• DIRECTIONS
Please rewrite the items from the line with "1010x878 pixels. How" up to and including the line with "point(177,127)", replacing "Instruction" with "Goal" and leaving everything else unchanged.

• LISTED RECORDS
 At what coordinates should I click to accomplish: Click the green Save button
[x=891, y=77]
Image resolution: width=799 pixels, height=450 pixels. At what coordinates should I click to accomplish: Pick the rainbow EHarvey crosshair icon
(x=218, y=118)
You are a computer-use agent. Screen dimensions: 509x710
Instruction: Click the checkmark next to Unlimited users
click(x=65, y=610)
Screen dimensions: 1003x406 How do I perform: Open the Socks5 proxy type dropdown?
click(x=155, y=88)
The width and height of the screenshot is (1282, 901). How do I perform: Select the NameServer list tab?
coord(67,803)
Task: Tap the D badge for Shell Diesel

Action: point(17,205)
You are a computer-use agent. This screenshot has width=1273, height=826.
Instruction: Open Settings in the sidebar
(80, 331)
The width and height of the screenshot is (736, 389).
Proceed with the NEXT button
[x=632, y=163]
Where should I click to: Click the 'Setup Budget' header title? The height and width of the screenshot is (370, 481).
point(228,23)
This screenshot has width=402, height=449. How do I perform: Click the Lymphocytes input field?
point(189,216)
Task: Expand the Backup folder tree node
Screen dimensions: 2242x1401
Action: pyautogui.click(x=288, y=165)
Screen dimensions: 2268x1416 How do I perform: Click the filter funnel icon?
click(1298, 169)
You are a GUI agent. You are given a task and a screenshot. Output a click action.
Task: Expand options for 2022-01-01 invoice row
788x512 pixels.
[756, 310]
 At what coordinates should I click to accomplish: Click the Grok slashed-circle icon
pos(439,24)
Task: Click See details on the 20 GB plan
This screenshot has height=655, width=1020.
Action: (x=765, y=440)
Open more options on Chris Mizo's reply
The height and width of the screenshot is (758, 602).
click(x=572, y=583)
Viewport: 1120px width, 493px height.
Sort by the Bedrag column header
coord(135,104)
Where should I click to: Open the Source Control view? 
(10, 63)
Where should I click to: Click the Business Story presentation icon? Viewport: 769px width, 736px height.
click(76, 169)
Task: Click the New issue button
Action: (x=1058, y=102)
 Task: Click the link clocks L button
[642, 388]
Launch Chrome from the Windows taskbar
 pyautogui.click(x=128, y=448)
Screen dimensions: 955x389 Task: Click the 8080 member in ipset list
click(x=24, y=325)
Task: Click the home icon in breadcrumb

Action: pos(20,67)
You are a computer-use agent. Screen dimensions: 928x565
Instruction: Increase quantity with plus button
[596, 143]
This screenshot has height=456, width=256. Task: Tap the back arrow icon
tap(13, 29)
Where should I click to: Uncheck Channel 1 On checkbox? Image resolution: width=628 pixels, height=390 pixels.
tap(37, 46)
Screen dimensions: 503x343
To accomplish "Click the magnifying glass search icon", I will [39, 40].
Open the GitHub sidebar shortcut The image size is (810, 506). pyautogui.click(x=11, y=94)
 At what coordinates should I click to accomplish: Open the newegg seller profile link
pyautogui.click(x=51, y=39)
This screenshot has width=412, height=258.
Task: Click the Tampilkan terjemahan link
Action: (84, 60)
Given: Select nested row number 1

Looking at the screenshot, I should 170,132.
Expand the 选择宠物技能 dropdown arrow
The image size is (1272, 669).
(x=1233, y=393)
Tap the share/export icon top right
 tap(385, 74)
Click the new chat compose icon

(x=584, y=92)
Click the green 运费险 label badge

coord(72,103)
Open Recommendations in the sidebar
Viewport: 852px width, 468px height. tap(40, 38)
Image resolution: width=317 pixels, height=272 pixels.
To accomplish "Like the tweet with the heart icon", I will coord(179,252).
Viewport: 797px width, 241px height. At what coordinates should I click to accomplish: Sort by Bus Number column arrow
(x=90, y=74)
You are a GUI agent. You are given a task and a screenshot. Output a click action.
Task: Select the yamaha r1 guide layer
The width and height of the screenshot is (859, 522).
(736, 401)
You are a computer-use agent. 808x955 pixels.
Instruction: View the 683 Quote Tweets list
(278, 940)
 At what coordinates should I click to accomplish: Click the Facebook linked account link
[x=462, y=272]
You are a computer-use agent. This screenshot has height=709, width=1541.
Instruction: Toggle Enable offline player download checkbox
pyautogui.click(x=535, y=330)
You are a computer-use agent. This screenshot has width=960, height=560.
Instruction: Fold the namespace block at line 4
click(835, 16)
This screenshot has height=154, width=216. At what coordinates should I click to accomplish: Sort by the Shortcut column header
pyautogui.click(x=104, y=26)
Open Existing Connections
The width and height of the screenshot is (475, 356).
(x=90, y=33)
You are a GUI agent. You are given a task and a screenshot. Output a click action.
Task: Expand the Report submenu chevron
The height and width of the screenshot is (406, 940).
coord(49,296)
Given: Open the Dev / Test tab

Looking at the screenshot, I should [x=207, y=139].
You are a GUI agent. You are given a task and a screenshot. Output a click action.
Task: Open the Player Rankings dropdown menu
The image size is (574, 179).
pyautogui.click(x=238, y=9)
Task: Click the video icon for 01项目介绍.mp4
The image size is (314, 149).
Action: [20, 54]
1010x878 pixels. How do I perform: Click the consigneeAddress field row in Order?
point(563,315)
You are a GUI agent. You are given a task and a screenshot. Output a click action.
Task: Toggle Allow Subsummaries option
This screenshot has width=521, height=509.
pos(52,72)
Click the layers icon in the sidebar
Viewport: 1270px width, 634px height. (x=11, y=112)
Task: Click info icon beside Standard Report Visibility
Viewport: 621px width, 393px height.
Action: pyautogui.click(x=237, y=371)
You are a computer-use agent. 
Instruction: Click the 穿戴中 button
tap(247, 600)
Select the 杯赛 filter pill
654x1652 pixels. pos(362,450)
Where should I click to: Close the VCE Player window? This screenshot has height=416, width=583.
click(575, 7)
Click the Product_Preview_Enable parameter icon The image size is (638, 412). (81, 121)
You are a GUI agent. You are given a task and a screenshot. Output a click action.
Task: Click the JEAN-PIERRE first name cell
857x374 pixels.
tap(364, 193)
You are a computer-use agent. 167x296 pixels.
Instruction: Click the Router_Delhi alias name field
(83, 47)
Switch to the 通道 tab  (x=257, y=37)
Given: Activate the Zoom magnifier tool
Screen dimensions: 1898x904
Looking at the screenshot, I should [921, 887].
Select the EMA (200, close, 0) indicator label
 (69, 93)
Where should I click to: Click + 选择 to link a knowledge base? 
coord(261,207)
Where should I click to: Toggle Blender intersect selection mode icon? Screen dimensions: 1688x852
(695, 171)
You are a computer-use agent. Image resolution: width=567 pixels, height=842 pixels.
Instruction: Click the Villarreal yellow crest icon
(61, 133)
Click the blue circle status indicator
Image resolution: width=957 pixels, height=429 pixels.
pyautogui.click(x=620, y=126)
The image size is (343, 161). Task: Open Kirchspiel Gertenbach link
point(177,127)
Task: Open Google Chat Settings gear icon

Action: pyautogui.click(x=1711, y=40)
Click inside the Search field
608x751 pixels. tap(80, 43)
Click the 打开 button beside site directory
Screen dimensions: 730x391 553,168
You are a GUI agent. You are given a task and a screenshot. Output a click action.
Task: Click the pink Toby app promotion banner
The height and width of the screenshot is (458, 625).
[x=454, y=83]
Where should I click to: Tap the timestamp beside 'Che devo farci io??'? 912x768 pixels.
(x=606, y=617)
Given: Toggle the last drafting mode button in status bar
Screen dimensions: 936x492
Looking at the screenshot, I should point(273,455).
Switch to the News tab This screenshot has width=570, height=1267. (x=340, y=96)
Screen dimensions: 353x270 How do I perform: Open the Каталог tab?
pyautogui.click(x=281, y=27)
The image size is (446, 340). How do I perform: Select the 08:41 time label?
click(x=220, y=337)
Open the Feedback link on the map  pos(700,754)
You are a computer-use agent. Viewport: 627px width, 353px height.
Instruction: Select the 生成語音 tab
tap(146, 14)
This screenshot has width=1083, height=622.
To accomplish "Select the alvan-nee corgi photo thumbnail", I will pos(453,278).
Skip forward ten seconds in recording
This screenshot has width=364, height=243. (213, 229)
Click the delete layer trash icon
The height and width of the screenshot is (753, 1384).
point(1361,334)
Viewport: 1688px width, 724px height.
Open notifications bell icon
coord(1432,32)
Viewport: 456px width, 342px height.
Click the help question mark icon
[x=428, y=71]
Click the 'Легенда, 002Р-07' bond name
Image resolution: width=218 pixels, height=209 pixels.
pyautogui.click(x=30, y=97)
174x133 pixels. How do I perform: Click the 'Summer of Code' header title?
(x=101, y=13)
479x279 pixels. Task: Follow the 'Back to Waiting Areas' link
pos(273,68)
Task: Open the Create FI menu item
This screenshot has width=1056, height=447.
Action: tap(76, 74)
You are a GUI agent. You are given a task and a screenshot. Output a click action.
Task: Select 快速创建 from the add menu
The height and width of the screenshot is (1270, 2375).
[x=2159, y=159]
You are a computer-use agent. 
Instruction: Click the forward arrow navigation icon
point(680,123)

• COMPLETED EXERCISE
1010x878 pixels. How do I perform: Click the consigneeAddress field row in Order?
point(563,315)
You are a GUI agent. You are given a task and a screenshot. Output a click action.
Task: Toggle Allow Subsummaries option
This screenshot has width=521, height=509.
pos(52,72)
Click the layers icon in the sidebar
Viewport: 1270px width, 634px height. (x=11, y=112)
Task: Click info icon beside Standard Report Visibility
Viewport: 621px width, 393px height.
Action: pyautogui.click(x=237, y=371)
You are a computer-use agent. 
Goal: Click the 穿戴中 button
tap(247, 600)
Select the 杯赛 filter pill
654x1652 pixels. pos(362,450)
Where should I click to: Close the VCE Player window? This screenshot has height=416, width=583.
click(575, 7)
Click the Product_Preview_Enable parameter icon The image size is (638, 412). (81, 121)
You are a GUI agent. You are given a task and a screenshot. Output a click action.
Task: Click the JEAN-PIERRE first name cell
857x374 pixels.
tap(364, 193)
You are a computer-use agent. 167x296 pixels.
Goal: Click the Router_Delhi alias name field
(83, 47)
Switch to the 通道 tab  (x=257, y=37)
Given: Activate the Zoom magnifier tool
Screen dimensions: 1898x904
Looking at the screenshot, I should [921, 887].
Select the EMA (200, close, 0) indicator label
 (69, 93)
Where should I click to: Click + 选择 to link a knowledge base? 
coord(261,207)
Where should I click to: Toggle Blender intersect selection mode icon? Screen dimensions: 1688x852
(695, 171)
You are a computer-use agent. Image resolution: width=567 pixels, height=842 pixels.
Goal: Click the Villarreal yellow crest icon
(61, 133)
Click the blue circle status indicator
Image resolution: width=957 pixels, height=429 pixels.
pyautogui.click(x=620, y=126)
The image size is (343, 161). Task: Open Kirchspiel Gertenbach link
point(177,127)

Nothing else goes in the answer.